S’il est vrai que la fermentation en cuves inox accentue la pureté variétale, elle a aussi tendance à engendrer une certaine acidité brute désagréable et des textures peu développées. Technique à double tranchant, la fermentation en barrique permet de son côté à l’oxygénation d’arrondir les bords incisifs d’un jeune vin bourru et d’accélérer l’intégration des textures et des saveurs, mais elle peut aussi entraîner des arômes envahissants et des tanins boisés qui dissimulent et dénaturent la typicité variétale.

C’est là que la vinification en jarres de terre cuite intervient avec brio, offrant l’effet atténuant apporté par l’oxygénation du bois sans pour autant introduire d’autres arômes ou des tanins.
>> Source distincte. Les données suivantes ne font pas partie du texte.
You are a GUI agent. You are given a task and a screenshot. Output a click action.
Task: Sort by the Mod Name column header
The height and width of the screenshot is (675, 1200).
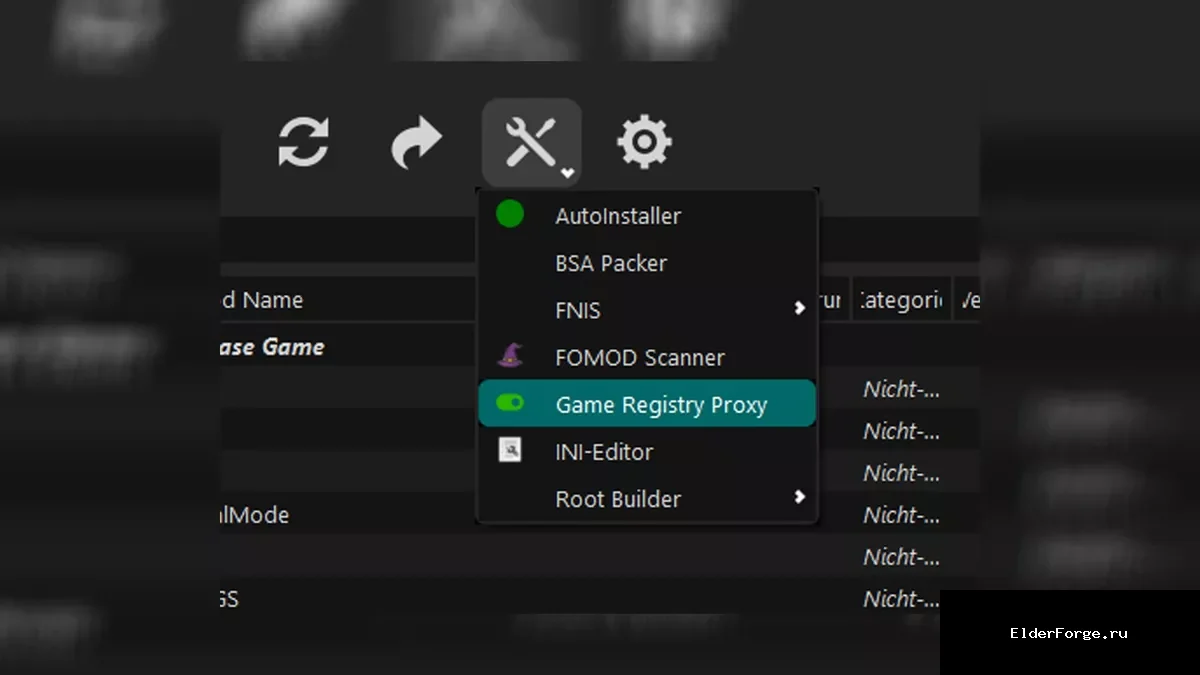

La personnalité du vin puise sa source exclusivement dans le raisin, tout le raisin et rien que le raisin. »

Comme avec tout outil technique, la fermentation en jarres de terre cuite n’est pas une panacée pour faire des bons vins. J’ai dégusté d’excellents fait avec l’aide de ces outils, mais aussi des horreurs. Je pense qu’il faut toujours déguster un vin avant de savoir comment il a été fait car le discours sur les potions magiques ou la prononciation de mots ou expressions à la mode risquent de dévier votre attention, voir d’influencer votre jugement.

Quelques noms de producteurs français qui utilisent des jarres en terre cuite (des bons uniquement !)

Domaine Gayda (Pays d’Oc)

Yves Canarelli (Corse)

Clos d’un Jour (Cahors)

Clos Troteligotte (Cahors)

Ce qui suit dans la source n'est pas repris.